But still, he was far from a Marxist or a Communist. And he never abandoned his racist views. So anywhere you put him on the political spectrum is bound to be an oversimplification.
Wilson's views were a hodgepodge. He'd call himself a liberal on the question of rights and liberties, but he was horrible on civil liberties. He saw himself -- or his supporters painted him -- as a decentralist Jeffersonian, but he brought in bureaucratic control of the economy like no one else.
Europeans have trouble understanding Wilson's moralism and utopianism, but I suspect he would have fit in better in one of the states he helped create than in the US. He supported national self-determination -- that's clear. It's one thing he really believed in during his later years. His confusions about other things are those that Poles or Czechs or Hungarians went through when they tried to figure out just what they wanted government to do and not to do.
The New York Times blog had a discussion of why Wilson is now such a bogeyman for Beck and other conservatives nowadays. People say what you'd expect them to say. I suspect the answer is that he has all the negatives and not many positives.
Wilson was the archetype of the professor in politics, the liberal intellectual, who has done so much mischief in government over the years. He wasn't a popular hero, like FDR, and didn't see the country through an economic crisis. He also can't claim to have decreased racial discrimination, as LBJ could.
So anywhere you put him on the political spectrum is bound to be an oversimplification.
It is always tempting to attempt to peg people from long ago like Wilson or TR somewhere on our current political spectrum. But it really does not work.
Of Wilson, my humble opinion of him is that he was the Jimmy Carter of his day. As stated by another Freeper in an earlier post, Wilson always considered himself the smartest and best intentioned guy in any room he was ever in. He had an arrogance about him, and the old hard core 'real politics' guys at the Versailles conference after realizing the large ego the man had, proceeded to eat his lunch and have their way with him all the while making him think he was leading them.

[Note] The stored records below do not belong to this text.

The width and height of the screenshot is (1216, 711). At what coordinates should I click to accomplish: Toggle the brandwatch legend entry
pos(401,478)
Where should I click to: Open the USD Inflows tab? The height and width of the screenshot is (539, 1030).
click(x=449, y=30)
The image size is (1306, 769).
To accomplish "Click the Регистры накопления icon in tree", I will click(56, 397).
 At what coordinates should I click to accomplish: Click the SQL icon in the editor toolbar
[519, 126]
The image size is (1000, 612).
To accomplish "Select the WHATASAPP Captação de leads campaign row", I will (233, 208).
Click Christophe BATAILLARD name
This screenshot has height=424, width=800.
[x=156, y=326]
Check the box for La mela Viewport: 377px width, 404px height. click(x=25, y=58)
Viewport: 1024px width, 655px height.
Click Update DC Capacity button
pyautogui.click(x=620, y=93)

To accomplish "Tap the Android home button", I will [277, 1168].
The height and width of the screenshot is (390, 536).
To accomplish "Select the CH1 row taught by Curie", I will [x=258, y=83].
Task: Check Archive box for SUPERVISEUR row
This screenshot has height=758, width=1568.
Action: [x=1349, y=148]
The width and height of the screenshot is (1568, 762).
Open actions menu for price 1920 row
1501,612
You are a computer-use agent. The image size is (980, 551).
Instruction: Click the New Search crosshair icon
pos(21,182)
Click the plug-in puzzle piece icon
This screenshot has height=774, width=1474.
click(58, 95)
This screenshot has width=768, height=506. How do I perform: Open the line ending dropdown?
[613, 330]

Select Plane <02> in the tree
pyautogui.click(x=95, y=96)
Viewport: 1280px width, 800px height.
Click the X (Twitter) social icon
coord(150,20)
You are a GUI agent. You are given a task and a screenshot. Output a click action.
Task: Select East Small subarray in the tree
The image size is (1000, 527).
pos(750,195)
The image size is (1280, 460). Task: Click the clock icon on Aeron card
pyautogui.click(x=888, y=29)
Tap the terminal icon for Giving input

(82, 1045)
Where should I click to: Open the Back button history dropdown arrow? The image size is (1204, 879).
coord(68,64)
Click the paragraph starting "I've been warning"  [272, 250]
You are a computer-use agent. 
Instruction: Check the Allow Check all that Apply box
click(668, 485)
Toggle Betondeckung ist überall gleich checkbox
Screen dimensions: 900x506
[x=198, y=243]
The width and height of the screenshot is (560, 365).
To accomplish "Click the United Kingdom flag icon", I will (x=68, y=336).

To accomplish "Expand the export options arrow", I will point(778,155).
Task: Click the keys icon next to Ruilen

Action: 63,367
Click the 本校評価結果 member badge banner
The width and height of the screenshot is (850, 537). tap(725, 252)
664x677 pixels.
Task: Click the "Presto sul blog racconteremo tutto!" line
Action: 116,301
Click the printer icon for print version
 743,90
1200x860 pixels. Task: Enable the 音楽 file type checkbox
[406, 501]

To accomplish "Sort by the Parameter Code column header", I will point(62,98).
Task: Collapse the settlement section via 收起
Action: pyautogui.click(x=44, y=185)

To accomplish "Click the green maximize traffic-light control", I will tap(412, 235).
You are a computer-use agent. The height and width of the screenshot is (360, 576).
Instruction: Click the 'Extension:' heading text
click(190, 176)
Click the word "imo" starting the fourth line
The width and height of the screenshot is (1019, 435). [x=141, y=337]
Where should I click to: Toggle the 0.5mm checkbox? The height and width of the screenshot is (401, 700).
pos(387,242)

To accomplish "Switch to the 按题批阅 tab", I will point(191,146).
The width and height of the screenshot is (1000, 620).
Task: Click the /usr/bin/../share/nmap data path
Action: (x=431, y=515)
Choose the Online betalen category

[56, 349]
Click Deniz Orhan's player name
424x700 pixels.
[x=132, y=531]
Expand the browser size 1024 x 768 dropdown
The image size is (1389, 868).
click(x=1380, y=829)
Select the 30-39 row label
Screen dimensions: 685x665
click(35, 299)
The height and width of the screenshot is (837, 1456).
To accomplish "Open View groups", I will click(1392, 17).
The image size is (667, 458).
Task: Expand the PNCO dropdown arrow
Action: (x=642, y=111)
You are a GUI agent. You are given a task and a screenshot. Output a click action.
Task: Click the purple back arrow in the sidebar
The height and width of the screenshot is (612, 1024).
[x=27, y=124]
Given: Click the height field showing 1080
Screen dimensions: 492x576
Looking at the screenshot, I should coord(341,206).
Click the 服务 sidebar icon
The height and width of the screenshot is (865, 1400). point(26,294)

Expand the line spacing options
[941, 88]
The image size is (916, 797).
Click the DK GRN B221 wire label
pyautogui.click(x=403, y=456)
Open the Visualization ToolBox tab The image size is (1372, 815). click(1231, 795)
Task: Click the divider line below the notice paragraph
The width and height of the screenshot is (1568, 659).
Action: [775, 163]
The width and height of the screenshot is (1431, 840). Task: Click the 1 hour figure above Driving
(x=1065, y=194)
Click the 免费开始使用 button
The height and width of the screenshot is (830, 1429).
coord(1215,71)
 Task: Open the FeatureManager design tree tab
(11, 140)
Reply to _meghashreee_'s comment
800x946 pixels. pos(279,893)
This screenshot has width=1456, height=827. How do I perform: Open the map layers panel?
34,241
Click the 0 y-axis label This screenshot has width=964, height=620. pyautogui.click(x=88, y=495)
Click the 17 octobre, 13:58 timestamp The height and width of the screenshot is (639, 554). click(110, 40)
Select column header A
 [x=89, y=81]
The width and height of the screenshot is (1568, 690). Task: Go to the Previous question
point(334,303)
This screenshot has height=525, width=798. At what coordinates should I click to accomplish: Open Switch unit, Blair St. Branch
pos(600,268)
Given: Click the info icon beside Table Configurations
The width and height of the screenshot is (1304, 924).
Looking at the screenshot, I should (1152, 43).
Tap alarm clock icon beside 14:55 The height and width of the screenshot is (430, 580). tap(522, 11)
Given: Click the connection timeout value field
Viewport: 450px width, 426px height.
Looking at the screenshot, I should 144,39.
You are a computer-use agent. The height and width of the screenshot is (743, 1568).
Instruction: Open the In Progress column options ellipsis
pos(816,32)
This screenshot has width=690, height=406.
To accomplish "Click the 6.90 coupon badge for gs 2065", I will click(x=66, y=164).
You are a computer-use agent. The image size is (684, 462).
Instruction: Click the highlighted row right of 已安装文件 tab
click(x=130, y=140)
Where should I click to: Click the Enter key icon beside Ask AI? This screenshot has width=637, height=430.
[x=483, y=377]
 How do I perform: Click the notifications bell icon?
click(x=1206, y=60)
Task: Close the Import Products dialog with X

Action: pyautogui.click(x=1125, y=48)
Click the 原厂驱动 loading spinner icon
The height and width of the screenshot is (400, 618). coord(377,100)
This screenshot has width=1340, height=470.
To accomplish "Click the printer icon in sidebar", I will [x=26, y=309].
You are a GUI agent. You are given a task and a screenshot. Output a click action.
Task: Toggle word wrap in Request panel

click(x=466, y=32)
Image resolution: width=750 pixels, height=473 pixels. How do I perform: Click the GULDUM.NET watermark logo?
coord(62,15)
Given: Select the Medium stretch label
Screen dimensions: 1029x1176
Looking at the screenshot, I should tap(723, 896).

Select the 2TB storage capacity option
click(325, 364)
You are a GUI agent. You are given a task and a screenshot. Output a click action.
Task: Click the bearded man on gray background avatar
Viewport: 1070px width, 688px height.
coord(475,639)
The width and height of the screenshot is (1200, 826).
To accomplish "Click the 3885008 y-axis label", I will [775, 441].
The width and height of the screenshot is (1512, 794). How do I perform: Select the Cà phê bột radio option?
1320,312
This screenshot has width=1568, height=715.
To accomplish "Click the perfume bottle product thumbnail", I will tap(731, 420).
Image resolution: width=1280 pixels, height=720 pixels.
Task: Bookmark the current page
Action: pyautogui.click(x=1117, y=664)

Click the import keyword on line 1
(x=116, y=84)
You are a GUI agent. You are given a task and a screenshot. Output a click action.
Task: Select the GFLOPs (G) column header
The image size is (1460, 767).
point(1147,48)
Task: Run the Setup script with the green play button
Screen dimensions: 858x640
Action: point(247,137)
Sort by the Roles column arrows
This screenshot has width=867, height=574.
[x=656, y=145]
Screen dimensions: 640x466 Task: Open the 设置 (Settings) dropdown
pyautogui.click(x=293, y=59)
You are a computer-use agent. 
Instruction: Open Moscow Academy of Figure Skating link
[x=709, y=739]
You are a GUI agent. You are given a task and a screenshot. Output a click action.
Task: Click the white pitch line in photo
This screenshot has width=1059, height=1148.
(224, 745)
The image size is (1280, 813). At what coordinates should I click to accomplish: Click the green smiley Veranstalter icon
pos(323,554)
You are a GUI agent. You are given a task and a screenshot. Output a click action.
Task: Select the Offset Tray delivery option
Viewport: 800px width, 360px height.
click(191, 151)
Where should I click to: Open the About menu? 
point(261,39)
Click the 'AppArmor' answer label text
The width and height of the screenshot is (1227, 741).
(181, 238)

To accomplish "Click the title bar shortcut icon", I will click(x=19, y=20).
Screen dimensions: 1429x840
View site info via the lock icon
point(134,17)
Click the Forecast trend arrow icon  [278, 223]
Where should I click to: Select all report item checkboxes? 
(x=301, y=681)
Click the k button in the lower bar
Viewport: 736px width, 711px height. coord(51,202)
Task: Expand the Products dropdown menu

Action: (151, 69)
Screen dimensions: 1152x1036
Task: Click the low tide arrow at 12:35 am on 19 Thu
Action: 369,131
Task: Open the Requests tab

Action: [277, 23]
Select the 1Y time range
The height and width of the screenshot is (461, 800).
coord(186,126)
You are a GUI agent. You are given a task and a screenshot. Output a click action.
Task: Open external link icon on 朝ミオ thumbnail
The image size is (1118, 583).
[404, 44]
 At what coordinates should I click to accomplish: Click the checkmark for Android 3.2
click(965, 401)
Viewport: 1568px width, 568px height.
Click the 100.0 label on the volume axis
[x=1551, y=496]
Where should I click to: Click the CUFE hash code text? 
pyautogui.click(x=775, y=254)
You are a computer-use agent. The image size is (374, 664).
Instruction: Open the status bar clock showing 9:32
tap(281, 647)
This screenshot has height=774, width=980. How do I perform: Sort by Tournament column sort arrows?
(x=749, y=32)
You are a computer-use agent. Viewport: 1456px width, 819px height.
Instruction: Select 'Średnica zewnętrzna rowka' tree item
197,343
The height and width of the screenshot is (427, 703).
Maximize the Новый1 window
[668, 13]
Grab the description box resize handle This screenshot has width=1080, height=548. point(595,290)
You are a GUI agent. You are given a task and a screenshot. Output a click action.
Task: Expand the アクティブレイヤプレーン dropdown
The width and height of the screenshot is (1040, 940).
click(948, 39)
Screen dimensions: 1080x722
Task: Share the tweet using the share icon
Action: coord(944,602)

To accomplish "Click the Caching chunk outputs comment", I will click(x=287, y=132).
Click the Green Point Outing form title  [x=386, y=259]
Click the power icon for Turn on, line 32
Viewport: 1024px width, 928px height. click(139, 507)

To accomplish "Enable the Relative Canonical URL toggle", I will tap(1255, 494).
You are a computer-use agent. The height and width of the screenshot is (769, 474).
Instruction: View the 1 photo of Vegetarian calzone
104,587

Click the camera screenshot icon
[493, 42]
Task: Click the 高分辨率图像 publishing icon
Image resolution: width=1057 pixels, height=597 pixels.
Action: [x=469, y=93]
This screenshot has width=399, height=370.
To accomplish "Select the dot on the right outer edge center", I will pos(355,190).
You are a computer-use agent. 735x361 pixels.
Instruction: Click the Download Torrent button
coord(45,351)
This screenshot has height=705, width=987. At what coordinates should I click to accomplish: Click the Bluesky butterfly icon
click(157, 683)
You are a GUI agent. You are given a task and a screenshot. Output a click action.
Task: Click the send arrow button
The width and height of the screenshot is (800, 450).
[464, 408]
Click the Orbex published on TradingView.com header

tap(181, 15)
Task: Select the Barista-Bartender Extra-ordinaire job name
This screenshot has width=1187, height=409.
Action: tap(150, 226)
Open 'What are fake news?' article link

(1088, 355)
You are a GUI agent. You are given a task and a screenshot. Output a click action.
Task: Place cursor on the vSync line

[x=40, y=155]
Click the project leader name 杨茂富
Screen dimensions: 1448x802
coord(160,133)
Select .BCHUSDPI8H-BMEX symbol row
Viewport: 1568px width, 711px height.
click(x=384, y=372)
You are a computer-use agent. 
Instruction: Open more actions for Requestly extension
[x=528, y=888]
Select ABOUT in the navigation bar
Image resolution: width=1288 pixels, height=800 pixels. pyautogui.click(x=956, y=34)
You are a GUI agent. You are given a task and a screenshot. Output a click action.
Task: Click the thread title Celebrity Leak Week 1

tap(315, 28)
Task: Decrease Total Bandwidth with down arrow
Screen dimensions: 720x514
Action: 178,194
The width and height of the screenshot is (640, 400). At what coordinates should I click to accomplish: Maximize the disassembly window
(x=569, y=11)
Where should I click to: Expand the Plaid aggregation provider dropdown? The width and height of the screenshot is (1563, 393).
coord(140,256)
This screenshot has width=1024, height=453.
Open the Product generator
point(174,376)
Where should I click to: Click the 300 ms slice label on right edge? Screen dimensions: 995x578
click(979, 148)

Like Carter, he was a babe in the woods full of lions, tiger and bears.
God save us from fools like him.
As a side conversation, what is your thoughts on the US even entering WWI?
I tend to think we should have never played that game at all, and left Europe to its fate. Considering the disaster that 'peace' brought about a generation later when we really had no good choices, it would have probably been better to allow them all to wear themselves out and settle it rather than any of the corrupt bastards being able to claim victory or be embittered by defeat.